So you’ve really learned from experience then, which is in my opinion, one of the best teachers you can have in life.
Dividend-paying small caps make sense, but I don’t have many because I want my portfolio to be more stable, with larger, more established companies.
US Stocks: I like the multinationals but few others.
No doubt you made a killing when rates were 19%. Will they go that high again? Who knows. I hope not. If bond yields get that high, we’re in big trouble with our current mortgage. In another 5 years, we’ll be fine.
Thanks for replying and breaking down your experience for us Susan; always appreciate reading and learning from folks who have “been there, done that” 🙂
Enjoy your weekend and chat more next week.
I like your asset allocation percentages 🙂 They seem very reasonable.
I myself must admit that I’ve been terrible with my asset allocation. That’s one of my goals to work on this year- to work on that!
I think they make sense, for me. I don’t think a perfect allocation exists, but there are certainly some best practices to leverage for your own portfolio. Just trying to read, observe and absorb. Cheers!
I must admit that I have read a lot of stuff on market allocations over the years, but I haven’t followed any of it. I am practically 100% in Canadian Stocks. (I have around 5% in cash as I am living off my portfolio.)
50% of my portfolio is in Finance and Utilities. (I might have been quite hammer with this if I was an American investing in US banks- but if I was an American, I might have a very different view point on investing.)
I have a minimal amount in resources (although Canada is a resource based country).
I have just over 6% in real estate.
Of course, I haven’t followed a lot of advice I have read on investing. So far what I have done seems to be working for me.
Thanks for your comment.
I think you’re proof that asset allocation, while important is not the be-all, end-all. I would think the majority of investors however, need good asset allocation but if you’ve been fortunate to accumulate as many dividend-paying stocks as you have, even with the Canadian bias, you probably have very little to worry about.
I like the allocation because, it gives me access to the world. Will those worldly markets return more than Canadian stocks will? Will it trail Canadian stocks? I will never know. I know I will not have to worry about the answer to that question.

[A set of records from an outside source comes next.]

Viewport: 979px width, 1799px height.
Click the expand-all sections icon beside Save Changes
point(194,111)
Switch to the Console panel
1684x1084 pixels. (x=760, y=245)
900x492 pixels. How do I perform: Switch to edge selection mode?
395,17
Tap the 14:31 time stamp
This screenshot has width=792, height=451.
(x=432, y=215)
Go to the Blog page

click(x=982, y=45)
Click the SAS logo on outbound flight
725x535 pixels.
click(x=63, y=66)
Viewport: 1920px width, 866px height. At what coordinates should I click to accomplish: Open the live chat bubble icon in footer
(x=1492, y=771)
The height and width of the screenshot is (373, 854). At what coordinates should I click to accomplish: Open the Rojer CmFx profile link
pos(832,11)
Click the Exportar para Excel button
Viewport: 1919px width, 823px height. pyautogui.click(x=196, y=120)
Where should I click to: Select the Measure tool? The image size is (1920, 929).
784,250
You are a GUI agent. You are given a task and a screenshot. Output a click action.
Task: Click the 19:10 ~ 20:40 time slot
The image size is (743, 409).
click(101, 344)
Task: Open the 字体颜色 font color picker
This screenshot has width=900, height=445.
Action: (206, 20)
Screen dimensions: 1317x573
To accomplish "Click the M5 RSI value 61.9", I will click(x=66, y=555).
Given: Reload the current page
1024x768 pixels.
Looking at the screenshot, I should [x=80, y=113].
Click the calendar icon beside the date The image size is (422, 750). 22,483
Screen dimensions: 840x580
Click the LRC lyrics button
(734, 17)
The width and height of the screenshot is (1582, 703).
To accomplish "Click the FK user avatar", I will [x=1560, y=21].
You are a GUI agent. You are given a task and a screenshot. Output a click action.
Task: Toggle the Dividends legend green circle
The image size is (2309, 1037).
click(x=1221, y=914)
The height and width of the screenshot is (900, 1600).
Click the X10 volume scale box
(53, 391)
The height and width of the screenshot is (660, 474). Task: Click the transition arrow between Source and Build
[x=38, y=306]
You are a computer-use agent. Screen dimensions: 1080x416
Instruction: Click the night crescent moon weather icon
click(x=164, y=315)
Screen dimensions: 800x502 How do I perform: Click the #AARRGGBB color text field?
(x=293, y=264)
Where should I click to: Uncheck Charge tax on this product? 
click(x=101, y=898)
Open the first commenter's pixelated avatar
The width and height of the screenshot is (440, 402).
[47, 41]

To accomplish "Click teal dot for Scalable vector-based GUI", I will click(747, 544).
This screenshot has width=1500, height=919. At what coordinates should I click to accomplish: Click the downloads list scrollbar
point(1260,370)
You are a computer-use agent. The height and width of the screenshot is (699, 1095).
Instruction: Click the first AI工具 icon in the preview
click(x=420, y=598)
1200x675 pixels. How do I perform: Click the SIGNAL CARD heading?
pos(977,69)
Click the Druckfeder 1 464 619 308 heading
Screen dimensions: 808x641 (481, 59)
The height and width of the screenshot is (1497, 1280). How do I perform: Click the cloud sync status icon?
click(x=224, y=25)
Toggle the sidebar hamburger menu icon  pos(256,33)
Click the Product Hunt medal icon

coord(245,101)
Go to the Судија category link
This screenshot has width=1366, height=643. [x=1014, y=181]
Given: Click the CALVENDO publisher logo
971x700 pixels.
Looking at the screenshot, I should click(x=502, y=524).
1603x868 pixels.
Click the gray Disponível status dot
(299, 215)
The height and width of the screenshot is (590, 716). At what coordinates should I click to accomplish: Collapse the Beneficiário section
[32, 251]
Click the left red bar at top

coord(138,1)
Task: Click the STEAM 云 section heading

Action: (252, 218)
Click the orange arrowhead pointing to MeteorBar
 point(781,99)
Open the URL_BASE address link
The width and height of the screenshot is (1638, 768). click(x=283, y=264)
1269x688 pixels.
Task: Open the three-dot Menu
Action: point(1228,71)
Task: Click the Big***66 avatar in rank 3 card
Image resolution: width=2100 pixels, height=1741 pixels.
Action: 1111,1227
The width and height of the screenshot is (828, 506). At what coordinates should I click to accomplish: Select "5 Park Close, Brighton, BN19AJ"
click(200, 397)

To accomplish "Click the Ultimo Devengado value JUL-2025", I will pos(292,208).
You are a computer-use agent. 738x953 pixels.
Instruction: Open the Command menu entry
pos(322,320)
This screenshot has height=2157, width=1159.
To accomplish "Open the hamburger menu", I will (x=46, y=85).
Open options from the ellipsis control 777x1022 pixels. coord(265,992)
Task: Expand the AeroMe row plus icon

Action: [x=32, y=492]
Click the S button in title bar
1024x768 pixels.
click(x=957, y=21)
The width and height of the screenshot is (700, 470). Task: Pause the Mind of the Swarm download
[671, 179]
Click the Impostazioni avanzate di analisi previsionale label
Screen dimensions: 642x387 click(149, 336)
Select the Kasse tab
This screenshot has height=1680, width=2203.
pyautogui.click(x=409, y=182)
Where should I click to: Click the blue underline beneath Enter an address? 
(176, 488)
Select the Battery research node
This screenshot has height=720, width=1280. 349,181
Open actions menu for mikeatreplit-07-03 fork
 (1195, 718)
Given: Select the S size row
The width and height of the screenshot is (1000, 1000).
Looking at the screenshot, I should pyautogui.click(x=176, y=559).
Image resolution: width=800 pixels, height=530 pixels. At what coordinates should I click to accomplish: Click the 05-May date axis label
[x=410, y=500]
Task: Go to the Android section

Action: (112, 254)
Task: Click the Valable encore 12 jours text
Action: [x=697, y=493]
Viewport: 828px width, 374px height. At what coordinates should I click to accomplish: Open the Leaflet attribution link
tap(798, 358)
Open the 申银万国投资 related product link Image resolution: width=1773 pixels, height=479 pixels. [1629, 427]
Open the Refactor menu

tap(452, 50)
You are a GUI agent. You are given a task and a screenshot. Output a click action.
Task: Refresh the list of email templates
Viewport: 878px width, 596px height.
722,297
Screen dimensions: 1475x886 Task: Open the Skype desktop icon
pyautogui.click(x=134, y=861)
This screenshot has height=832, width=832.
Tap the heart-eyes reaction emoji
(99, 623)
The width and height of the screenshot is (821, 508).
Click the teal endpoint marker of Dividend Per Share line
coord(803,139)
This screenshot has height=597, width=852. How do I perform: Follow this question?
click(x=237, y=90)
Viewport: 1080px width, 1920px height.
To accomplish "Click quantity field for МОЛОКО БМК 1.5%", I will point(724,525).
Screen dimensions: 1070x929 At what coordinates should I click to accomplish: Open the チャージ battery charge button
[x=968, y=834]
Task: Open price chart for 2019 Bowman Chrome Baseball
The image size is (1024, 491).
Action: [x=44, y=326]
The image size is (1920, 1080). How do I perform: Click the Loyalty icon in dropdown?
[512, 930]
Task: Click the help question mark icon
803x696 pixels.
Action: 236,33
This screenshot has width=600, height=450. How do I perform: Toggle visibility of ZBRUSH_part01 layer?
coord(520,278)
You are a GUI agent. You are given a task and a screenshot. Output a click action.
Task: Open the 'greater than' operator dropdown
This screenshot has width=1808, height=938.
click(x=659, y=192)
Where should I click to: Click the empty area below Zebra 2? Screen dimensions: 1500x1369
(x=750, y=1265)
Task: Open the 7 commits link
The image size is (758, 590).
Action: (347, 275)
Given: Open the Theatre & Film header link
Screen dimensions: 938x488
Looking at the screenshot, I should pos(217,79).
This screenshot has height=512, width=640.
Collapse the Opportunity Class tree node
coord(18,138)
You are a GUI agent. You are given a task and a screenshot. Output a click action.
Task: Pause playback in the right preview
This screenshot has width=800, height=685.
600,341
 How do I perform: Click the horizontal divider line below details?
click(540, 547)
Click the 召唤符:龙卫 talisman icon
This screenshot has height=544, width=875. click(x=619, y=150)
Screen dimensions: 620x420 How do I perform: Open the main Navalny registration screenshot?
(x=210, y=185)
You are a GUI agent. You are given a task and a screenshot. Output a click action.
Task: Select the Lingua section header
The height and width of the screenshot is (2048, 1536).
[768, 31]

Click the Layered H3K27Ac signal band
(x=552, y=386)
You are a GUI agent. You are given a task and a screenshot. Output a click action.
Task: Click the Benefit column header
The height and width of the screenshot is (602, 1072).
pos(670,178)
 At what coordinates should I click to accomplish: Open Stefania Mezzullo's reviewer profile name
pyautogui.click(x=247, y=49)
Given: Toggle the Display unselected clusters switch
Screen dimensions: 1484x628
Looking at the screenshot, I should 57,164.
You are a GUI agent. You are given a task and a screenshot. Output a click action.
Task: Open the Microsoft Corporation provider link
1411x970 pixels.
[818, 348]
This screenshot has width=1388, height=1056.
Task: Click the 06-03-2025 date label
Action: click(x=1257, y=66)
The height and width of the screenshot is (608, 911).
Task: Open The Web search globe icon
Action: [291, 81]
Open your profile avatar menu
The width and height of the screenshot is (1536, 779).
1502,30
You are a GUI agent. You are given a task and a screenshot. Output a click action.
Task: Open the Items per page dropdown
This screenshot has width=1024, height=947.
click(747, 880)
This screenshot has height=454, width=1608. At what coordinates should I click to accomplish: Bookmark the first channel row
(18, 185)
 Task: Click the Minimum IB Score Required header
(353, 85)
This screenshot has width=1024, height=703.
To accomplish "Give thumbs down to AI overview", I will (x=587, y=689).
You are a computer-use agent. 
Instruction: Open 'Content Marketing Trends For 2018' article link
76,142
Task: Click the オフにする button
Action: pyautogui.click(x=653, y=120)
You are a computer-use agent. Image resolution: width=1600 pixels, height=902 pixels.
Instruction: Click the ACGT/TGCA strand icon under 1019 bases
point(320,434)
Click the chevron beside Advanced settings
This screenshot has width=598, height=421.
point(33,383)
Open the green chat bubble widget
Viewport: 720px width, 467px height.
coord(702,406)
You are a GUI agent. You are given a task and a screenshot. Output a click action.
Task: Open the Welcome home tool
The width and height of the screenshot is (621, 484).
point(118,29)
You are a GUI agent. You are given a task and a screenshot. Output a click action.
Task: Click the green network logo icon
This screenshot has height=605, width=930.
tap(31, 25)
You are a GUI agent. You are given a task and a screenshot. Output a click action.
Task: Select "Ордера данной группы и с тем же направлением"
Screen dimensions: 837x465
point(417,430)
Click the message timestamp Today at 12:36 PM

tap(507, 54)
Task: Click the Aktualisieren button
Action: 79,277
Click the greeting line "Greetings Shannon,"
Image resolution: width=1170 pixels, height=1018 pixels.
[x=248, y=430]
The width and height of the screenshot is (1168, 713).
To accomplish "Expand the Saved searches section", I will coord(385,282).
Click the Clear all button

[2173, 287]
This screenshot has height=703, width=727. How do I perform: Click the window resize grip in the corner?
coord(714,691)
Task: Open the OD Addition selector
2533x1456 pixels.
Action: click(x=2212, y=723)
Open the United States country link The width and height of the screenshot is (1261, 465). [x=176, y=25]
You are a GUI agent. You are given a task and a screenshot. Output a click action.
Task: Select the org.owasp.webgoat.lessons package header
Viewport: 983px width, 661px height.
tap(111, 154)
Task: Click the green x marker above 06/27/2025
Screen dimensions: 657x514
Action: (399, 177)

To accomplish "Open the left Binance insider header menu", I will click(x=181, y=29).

In closing, I don’t think you fall into “the majority of investors” I eluded to above. I don’t know many people who live off their dividend income. It remains impressive to me and something to strive for.
Are you not worried about lacking some foreign exposure? I mean with 20% for US and international with half (or more) allocated to emerging markets makes it seem like you are missing out on a lot of strong international companies. Also, when Swensen speaks of domestic equities, he is talking about a market that is far bigger than Canada and one that is full of multinationals. It would be interesting to see what his breakdown for Canadians would be.
I personally have (all index funds)
10% Emerging Markets
Now it might seem like I am low on bonds but I am only 28 and have a pension plan through work so my investments are for future purchases and supplementing my retirement income.
Thanks for your comment. I hope you are enjoying the blog.
Worried about lacking some foreign exposure? Good question, but not really, because how I invest. I use VWO that captures a big part of emerging, emerged as I call them, markets and a few U.S. dividend-paying stocks. I would like to own VEA when the price is right, and then, a few more U.S. stocks. I feel I don’t need much else.
The reality is, most big blue-chips I invest in, U.S. stocks I mean, make almost if not more profits internationally than they do domestically. Take KO:US for example.
I think your allocation is pretty strong, and bullish outside Canada. Absolutely nothing wrong with that. Great stuff on the index funds as well. Smart stuff.
I don’t think you’re too low on bonds, you’re 10 years younger than I am and I had no bonds at 28 🙂
Asset allocation is a sloppy science. Some in their 60s need no equity allocation others need one that matches their age. While bond funds have had a spectacular rally that will end soon especially for short-medium bond funds as their inventory coupon yields begin to match current interest rates! Historically equities have always outperformed bonds. If one is in their 60s and working there is no reason to follow the ‘age in bonds’ adage. Remember that 60 is now the new 50 and for you Mark 40 is the new 30!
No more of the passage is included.